■ Exercise goal:
Go through the data that follows and restate each line exactly as it reads.

(Collected data)
──────────────────────────────

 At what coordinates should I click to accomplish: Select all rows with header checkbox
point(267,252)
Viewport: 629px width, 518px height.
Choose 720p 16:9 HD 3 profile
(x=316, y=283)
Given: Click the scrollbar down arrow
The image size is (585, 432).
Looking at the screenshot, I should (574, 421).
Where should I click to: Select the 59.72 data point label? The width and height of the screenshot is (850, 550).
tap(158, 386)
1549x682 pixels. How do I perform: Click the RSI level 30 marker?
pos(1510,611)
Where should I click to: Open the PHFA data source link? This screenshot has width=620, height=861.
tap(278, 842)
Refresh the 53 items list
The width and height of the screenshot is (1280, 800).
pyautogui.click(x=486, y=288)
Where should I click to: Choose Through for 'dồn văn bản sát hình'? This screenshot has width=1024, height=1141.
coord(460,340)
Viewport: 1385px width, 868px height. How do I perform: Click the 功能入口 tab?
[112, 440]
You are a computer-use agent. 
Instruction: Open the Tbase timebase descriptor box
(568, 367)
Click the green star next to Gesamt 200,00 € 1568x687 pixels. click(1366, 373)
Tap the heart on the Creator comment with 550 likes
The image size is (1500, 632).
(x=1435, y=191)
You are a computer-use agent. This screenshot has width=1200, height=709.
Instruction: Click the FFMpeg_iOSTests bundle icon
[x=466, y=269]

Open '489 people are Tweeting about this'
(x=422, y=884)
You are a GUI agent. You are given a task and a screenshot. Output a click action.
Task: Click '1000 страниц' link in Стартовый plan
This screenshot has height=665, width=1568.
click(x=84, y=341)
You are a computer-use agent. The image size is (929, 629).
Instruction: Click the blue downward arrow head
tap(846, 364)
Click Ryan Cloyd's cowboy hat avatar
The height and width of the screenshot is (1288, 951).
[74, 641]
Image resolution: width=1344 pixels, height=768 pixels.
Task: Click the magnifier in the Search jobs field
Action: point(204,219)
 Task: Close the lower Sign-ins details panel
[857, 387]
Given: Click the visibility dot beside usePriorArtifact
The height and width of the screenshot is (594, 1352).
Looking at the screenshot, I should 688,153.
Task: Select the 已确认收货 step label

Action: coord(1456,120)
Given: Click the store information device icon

──────────────────────────────

■ Written answer:
 At what coordinates should I click to accomplish: Select all rows with header checkbox
point(267,252)
Viewport: 629px width, 518px height.
Choose 720p 16:9 HD 3 profile
(x=316, y=283)
Given: Click the scrollbar down arrow
The image size is (585, 432).
Looking at the screenshot, I should (574, 421).
Where should I click to: Select the 59.72 data point label? The width and height of the screenshot is (850, 550).
tap(158, 386)
1549x682 pixels. How do I perform: Click the RSI level 30 marker?
pos(1510,611)
Where should I click to: Open the PHFA data source link? This screenshot has width=620, height=861.
tap(278, 842)
Refresh the 53 items list
The width and height of the screenshot is (1280, 800).
pyautogui.click(x=486, y=288)
Where should I click to: Choose Through for 'dồn văn bản sát hình'? This screenshot has width=1024, height=1141.
coord(460,340)
Viewport: 1385px width, 868px height. How do I perform: Click the 功能入口 tab?
[112, 440]
You are a computer-use agent. 
Instruction: Open the Tbase timebase descriptor box
(568, 367)
Click the green star next to Gesamt 200,00 € 1568x687 pixels. click(1366, 373)
Tap the heart on the Creator comment with 550 likes
The image size is (1500, 632).
(x=1435, y=191)
You are a computer-use agent. This screenshot has width=1200, height=709.
Instruction: Click the FFMpeg_iOSTests bundle icon
[x=466, y=269]

Open '489 people are Tweeting about this'
(x=422, y=884)
You are a GUI agent. You are given a task and a screenshot. Output a click action.
Task: Click '1000 страниц' link in Стартовый plan
This screenshot has height=665, width=1568.
click(x=84, y=341)
You are a computer-use agent. The image size is (929, 629).
Instruction: Click the blue downward arrow head
tap(846, 364)
Click Ryan Cloyd's cowboy hat avatar
The height and width of the screenshot is (1288, 951).
[74, 641]
Image resolution: width=1344 pixels, height=768 pixels.
Task: Click the magnifier in the Search jobs field
Action: point(204,219)
 Task: Close the lower Sign-ins details panel
[857, 387]
Given: Click the visibility dot beside usePriorArtifact
The height and width of the screenshot is (594, 1352).
Looking at the screenshot, I should 688,153.
Task: Select the 已确认收货 step label

Action: coord(1456,120)
Given: Click the store information device icon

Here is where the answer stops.